START Source passage

The need for anti-coercion laws in Texas

Recently in Houston, a woman was charged with disrupting a police investigation for trying to cover up the alleged rape of her adopted daughter by her son.  She is accused of taking her mentally disabled 12-year old daughter to Ohio to obtain an abortion after she became pregnant because of the rape.  The woman, 51-year old Cynthia Greenwood, is being charged with interrupting a police investigation, not for coercing her daughter to undergo an abortion 22 weeks into her pregnancy, but for trying to cover up the crime her son had committed by forcing the abortion of the child he fathered.

END Source passage
START Dataset records

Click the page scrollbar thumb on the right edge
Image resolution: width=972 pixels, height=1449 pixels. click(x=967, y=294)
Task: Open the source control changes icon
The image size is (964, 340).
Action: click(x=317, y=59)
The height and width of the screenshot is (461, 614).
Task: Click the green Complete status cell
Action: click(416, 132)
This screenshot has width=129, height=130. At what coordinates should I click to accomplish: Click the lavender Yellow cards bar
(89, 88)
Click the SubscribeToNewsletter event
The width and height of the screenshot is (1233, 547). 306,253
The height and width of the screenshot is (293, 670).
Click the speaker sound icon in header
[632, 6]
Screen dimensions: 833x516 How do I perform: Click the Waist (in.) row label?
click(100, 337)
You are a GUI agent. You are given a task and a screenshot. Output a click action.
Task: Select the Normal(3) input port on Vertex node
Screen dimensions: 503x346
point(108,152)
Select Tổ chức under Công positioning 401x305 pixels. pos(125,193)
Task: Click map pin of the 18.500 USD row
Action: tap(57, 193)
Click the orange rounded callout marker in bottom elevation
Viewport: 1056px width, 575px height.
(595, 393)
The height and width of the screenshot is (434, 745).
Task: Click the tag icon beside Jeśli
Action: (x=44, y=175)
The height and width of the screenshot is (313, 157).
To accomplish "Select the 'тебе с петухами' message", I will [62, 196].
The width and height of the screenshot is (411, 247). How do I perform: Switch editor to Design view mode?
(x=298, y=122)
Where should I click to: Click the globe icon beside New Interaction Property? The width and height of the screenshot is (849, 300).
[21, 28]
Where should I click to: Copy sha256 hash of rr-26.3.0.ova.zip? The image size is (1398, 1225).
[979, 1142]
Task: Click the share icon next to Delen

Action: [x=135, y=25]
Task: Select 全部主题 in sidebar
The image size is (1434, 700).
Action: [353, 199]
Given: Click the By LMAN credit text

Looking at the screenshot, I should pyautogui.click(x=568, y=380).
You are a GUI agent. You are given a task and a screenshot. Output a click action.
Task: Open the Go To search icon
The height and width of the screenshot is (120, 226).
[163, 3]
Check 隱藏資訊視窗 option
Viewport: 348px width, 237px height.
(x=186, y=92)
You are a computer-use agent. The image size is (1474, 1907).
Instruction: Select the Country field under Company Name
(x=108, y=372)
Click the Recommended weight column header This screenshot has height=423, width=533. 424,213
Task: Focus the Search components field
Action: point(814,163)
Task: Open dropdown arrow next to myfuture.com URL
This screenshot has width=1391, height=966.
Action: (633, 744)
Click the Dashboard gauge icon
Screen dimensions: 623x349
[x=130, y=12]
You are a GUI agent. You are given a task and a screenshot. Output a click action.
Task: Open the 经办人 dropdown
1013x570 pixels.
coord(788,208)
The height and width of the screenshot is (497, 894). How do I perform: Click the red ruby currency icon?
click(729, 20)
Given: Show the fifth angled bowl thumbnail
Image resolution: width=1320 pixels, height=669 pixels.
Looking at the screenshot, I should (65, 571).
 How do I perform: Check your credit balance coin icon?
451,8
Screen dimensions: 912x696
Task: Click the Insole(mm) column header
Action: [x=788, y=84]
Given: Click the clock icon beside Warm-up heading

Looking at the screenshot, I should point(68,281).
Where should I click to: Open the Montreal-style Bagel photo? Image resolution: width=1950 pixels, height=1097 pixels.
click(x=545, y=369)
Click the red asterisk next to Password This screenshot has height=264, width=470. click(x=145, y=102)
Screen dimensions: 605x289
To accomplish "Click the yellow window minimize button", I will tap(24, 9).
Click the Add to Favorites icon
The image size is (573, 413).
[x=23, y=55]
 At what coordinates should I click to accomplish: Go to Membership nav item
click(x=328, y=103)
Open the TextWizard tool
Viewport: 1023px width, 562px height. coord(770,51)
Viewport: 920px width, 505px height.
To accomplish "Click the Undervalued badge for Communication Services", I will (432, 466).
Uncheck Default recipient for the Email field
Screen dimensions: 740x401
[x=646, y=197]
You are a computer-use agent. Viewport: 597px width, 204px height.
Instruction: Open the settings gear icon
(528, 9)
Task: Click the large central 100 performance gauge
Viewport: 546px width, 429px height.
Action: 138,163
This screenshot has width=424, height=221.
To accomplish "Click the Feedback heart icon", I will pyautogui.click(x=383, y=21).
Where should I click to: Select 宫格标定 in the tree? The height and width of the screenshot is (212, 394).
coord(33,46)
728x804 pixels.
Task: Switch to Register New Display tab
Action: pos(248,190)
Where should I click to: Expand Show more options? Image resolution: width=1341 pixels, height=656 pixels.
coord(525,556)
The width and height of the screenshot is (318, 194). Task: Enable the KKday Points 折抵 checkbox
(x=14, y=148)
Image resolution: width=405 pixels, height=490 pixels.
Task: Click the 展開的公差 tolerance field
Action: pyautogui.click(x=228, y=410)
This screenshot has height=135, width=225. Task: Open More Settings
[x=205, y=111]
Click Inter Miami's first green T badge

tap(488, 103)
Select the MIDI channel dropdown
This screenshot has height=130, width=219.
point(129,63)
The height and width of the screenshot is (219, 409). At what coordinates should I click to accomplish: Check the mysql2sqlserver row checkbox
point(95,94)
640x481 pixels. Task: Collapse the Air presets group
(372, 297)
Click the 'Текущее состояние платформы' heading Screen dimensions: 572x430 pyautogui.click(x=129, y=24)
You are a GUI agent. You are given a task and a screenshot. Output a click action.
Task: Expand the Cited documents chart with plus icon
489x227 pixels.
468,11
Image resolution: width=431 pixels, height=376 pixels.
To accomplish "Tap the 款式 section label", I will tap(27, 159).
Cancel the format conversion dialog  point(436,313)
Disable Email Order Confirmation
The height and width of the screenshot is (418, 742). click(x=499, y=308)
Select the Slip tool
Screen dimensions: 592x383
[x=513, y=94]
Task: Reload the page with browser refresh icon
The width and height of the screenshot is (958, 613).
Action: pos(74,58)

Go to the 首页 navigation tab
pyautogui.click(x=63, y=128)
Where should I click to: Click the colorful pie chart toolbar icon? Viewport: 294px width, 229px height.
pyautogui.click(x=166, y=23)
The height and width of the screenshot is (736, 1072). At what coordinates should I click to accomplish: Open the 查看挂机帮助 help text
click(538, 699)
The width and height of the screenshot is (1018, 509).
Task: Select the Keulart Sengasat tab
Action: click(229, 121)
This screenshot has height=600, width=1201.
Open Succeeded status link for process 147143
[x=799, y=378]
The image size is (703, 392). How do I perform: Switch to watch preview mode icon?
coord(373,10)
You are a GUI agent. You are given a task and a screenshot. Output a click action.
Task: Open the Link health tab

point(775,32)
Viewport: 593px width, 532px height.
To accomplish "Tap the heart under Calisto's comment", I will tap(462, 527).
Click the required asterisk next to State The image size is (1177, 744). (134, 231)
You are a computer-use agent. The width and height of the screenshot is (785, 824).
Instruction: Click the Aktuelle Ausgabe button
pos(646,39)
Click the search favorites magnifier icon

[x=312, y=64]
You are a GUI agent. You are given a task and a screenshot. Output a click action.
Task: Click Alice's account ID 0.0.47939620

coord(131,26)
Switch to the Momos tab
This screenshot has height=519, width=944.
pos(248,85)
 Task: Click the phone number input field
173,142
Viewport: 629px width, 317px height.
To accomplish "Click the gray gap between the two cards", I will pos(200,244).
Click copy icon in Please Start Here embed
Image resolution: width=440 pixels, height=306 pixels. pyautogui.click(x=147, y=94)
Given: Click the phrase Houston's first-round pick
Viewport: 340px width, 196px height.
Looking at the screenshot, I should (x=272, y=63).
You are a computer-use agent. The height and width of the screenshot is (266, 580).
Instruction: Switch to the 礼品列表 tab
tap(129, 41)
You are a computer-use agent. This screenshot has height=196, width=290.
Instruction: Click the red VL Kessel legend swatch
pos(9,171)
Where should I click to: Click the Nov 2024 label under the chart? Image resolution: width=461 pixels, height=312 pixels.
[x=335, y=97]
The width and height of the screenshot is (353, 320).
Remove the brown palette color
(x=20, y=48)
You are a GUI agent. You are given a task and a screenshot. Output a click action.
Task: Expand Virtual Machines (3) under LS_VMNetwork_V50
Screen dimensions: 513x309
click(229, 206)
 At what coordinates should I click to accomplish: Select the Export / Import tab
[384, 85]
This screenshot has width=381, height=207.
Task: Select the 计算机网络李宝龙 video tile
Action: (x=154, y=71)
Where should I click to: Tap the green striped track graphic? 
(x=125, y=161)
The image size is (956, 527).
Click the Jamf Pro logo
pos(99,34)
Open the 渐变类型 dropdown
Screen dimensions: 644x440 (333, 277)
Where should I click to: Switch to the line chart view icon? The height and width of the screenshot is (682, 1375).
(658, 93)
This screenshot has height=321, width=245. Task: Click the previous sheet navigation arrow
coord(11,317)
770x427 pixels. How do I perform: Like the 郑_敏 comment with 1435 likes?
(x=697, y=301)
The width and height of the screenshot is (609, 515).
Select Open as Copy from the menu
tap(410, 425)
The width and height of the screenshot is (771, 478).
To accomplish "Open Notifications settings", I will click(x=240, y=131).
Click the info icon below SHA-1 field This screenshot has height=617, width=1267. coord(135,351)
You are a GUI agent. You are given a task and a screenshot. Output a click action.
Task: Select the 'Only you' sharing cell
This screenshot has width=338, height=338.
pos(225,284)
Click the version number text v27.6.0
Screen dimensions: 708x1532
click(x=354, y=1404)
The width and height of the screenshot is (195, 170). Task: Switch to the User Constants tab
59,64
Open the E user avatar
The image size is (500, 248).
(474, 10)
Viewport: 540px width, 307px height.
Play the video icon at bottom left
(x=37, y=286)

END Dataset records

- [Set of tasks]:
(a) Answer these from the article on anti-coercion laws in Texas:
(i) In what city did the case take place?
(ii) To which state was the daughter taken for the abortion?
(iii) How many weeks into the pregnancy was the abortion?
(b) Pick up the article on anti-coercion laws in Texas after its last sentence and keep writing it.

- [Answer list]:
(a)
(i) Houston
(ii) Ohio
(iii) 22 weeks

(b)
Currently, there is no law in Texas protecting women and underage girls from being coerced into having an abortion.  Texas Right to Life has worked for the past four years to pass legislation that protects women and minors from being forced or unreasonably pressured into aborting their child.  Legislation that has been proposed the last two sessions, by Pro-Life leaders in the Texas Legislature working with Texas Right to Life, would require clinics and abortionists to screen for coercion.  If a woman shares that she is being coerced into the procedure, the doctor cannot proceed and must offer her a phone in a private room.  Numbers for law enforcement, abuse hotlines, and women’s shelters would be made readily available to her, and signs would be posted in every patient waiting area at abortion clinics, informing women that no one, regardless of their relationship to the woman, has a right to force them to undergo an abortion. 

 

The majority of pregnant women are not informed of their rights, or the resources available to them, and they are rarely offered a real alternative to abortion.  Texas Right to Life recognizes the need for a law to be in place that protects mothers and the unborn from being coerced in this life-changing and life-ending procedure.  In the Texas 82nd Legislature, Representative Bill Callegari (R-Katy) and Senator Tommy Williams (R-The Woodlands) sponsored a bill that would have criminalized coercing or forcing a woman into an abortion.  Texas Right to Life praises these leaders since it is clear that public officials must recognize the great need to pass laws that will protect these women.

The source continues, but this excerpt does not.